Matthew Campbell: Got it. That’s helpful. And then when we look at the spirits business, clearly, you have been calling some distributors that were not profitable for you. Where are you in this process? And when do you think you will start seeing growth on the spirits business again?

Geoffrey Gwen: So, we are actually seeing growth in our biggest volume brand. So, the three brands we should think about are Portland Potato Vodka, Burnside and the tequila business. Historically, we have had to redirect investment from the tequila business, which is a broader distribution footprint. We have the least ability to impact the supply chain there. And the other aspect of that is we have probably the least amount of brand equity and market presence in those various markets. So, relative to the distributor, we are probably be in a weaker position. Portland, in our home market, we are extremely strong. I mean Portland Potato Vodka is the hometown vodka. Eastside Bourbons are the same hometown bourbons, and we have a lot more room.

It’s also a controlled state. So, we have much more visibility into where and how the product is placed. So, when we look at those three brands, we started the year making investments immediately as we got into the kind of the consumption side of the season in Portland Potato Vodka and we have seen those volumes grow. And those have sequentially improved and picked up and gotten to a point where we are seeing strong double-digit volume increases. Tequila [ph] business, on the other hand, has not shrunk, and that’s offset the performance of the Portland Potato Vodka wins. Now, I would say the focus here is to win Oregon first, reset the Azuñia Tequila business and then grow from there.

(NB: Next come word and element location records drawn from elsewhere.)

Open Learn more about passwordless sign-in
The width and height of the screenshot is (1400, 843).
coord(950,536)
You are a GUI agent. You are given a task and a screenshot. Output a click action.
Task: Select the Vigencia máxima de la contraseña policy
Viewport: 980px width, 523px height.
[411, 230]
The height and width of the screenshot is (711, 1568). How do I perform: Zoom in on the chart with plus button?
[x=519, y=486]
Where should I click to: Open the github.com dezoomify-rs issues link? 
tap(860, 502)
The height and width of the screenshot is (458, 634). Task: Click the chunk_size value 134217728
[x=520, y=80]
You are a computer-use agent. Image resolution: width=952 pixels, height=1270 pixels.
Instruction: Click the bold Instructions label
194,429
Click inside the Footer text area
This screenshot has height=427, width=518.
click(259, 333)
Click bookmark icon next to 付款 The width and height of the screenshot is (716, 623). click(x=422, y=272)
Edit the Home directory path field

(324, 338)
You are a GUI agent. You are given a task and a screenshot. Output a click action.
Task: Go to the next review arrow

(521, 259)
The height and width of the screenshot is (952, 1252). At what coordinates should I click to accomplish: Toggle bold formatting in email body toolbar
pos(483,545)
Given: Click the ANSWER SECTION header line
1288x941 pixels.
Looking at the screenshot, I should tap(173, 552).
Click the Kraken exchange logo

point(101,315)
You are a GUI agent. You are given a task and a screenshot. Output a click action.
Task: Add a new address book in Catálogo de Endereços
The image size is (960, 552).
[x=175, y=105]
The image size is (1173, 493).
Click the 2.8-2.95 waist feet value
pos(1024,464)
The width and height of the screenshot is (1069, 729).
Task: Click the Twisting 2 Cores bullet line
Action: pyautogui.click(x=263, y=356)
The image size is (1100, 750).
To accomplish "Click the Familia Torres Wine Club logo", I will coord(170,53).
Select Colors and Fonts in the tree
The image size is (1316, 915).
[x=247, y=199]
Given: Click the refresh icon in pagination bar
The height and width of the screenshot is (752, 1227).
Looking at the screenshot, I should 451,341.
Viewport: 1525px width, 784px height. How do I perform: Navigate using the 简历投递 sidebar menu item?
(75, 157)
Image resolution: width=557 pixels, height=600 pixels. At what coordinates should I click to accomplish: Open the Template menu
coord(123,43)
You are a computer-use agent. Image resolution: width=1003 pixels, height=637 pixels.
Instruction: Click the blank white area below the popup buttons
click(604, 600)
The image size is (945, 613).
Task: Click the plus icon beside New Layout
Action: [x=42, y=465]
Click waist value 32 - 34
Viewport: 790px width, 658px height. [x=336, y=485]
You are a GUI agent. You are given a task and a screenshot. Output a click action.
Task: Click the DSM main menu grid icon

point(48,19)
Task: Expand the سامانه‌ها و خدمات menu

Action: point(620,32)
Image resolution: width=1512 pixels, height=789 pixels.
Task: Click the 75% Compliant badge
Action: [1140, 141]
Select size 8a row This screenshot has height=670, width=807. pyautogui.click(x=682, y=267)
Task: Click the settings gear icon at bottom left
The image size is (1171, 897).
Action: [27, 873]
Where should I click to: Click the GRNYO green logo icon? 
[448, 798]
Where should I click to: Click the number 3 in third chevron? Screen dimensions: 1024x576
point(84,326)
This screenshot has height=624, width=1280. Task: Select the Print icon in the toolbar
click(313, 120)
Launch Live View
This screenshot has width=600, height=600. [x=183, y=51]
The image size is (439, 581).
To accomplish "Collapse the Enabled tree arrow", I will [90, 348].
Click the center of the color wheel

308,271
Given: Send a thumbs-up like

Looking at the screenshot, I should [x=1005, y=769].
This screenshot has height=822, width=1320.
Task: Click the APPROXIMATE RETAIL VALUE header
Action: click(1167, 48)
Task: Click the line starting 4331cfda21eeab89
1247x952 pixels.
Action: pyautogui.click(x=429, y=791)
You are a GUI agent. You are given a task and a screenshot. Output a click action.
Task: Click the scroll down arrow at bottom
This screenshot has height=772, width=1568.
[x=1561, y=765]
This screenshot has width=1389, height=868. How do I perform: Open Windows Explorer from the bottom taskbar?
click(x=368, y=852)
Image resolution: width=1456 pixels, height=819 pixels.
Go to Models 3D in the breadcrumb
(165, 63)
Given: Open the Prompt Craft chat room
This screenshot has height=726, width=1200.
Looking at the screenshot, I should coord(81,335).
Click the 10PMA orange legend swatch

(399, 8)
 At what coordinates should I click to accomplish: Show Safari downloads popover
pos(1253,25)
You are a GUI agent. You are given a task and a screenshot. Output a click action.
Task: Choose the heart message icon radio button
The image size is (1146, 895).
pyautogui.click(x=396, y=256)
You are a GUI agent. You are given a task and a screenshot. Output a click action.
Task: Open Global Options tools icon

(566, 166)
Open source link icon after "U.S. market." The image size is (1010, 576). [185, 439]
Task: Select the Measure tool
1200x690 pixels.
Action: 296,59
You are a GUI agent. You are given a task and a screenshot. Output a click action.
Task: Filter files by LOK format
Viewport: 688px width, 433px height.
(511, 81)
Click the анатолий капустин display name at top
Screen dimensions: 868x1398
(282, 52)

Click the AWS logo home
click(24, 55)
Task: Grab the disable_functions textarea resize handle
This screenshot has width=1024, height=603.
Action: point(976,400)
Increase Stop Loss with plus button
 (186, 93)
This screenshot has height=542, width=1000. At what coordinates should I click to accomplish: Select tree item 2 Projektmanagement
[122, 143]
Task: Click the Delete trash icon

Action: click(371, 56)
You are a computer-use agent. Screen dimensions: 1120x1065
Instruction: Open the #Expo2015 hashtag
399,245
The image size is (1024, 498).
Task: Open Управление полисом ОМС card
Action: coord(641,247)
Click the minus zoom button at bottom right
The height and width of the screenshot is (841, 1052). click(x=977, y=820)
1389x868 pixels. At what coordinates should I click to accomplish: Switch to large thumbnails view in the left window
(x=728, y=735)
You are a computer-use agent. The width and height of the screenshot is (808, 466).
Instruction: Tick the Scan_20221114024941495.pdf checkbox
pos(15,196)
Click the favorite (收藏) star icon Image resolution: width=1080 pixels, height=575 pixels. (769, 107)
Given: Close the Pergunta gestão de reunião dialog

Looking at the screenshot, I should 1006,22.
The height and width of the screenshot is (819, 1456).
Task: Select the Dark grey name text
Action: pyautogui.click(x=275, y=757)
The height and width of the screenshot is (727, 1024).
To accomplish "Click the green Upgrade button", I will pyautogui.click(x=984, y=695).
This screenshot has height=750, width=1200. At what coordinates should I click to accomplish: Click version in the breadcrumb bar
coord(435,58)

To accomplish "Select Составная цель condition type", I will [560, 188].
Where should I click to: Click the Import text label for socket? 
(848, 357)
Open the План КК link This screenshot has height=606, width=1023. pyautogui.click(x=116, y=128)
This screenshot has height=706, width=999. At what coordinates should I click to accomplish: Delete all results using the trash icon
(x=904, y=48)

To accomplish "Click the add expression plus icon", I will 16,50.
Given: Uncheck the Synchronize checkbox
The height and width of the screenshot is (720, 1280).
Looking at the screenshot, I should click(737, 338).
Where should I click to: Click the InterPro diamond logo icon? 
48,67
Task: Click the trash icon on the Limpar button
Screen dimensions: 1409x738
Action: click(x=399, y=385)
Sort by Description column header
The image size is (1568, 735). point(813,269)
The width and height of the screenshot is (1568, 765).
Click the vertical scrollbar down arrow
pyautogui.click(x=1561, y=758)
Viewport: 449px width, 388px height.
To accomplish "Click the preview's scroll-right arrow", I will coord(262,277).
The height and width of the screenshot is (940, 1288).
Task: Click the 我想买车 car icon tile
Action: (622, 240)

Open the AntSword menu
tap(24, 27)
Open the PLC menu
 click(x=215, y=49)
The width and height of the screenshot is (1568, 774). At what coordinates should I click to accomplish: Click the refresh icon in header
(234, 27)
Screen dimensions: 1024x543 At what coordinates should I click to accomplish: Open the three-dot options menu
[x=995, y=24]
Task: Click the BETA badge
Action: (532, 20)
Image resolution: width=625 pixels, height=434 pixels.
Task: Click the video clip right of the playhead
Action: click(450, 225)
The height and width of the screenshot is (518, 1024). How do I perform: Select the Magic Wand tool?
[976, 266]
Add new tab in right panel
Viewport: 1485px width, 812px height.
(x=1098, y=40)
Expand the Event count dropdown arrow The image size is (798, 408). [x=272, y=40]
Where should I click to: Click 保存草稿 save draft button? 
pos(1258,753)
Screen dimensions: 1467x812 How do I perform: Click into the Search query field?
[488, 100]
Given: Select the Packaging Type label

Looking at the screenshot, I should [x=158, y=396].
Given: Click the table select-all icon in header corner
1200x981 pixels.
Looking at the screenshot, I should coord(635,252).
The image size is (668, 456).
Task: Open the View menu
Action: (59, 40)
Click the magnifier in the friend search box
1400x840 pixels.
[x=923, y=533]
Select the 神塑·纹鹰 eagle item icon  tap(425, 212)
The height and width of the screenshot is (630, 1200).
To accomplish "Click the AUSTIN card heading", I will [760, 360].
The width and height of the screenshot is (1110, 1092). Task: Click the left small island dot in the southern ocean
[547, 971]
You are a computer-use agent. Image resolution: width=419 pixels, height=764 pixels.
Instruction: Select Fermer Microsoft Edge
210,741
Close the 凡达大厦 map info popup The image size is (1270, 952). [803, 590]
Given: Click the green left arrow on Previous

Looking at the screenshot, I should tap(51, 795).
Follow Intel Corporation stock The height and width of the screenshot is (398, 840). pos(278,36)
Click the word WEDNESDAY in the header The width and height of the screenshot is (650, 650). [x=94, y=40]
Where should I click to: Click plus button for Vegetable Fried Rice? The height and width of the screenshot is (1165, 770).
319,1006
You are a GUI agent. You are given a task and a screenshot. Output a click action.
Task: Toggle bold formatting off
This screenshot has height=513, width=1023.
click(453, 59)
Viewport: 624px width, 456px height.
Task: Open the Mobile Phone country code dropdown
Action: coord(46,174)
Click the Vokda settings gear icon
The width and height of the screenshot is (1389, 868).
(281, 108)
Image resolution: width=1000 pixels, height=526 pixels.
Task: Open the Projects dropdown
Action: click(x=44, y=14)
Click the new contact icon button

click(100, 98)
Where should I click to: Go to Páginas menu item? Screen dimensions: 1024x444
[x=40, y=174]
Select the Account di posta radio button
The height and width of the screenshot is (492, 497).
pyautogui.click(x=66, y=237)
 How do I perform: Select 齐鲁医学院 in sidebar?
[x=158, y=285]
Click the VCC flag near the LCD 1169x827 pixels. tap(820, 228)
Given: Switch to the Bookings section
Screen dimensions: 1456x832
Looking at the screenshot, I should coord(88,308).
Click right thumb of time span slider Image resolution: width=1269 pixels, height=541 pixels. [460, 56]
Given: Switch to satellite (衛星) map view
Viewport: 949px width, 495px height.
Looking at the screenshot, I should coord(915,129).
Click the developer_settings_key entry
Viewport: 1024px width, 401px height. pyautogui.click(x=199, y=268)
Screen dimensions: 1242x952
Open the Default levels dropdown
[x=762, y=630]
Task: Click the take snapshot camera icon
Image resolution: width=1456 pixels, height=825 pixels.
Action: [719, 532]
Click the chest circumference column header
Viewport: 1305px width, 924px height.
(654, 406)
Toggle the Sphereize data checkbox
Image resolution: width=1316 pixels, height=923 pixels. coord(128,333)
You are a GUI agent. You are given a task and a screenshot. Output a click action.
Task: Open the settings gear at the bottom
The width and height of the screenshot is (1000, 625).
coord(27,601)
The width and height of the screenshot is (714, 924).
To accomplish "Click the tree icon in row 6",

So, we are working on that. So, each of the three brands this year, we are hoping it’s going to have a meaningful change in the brand position.

Azuñia probably is going to be the last one, but certainly, you will see some stuff for the Burnside here shortly and then also start catching up with Portland Potato Vodka as far as the turnaround in the volume. So, that’s our expectation for the back half of the year. Stronger results in PPV, picking up volumes with from things that we will be announcing here shortly on Burnside, and Tequila is still something that we are working on that we will come out with some more details on that in the back half of the year, hopefully. So, you should expect to see improvements as we go through the year.

Matthew Campbell: Thank you. That’s helpful, Geoff. Great work, I know this has been a long turnaround, but I really appreciate all the hard work and the vision that you have had to make some hard decisions there. And it’s gratifying and see you can start to turn the corner to help drive cash flow so that you can make those investments in the spirits business. I appreciate the work.

Geoffrey Gwen: Thanks Matt. Appreciate it.

Operator: [Operator Instructions] And at this time, I am showing no additional questions, I would like to turn the floor back over to Geoffrey for any closing remarks.

Geoffrey Gwen: Great. Thank you, Jamie. I appreciate the time and thank you to all of you that listened to this call, and we look forward to talking to you at the end of the third quarter. Alright. Thanks.

Operator: And ladies and gentlemen, at this time, we will be concluding today’s conference call and presentation. We thank you for joining today’s conference. You may now disconnect your lines.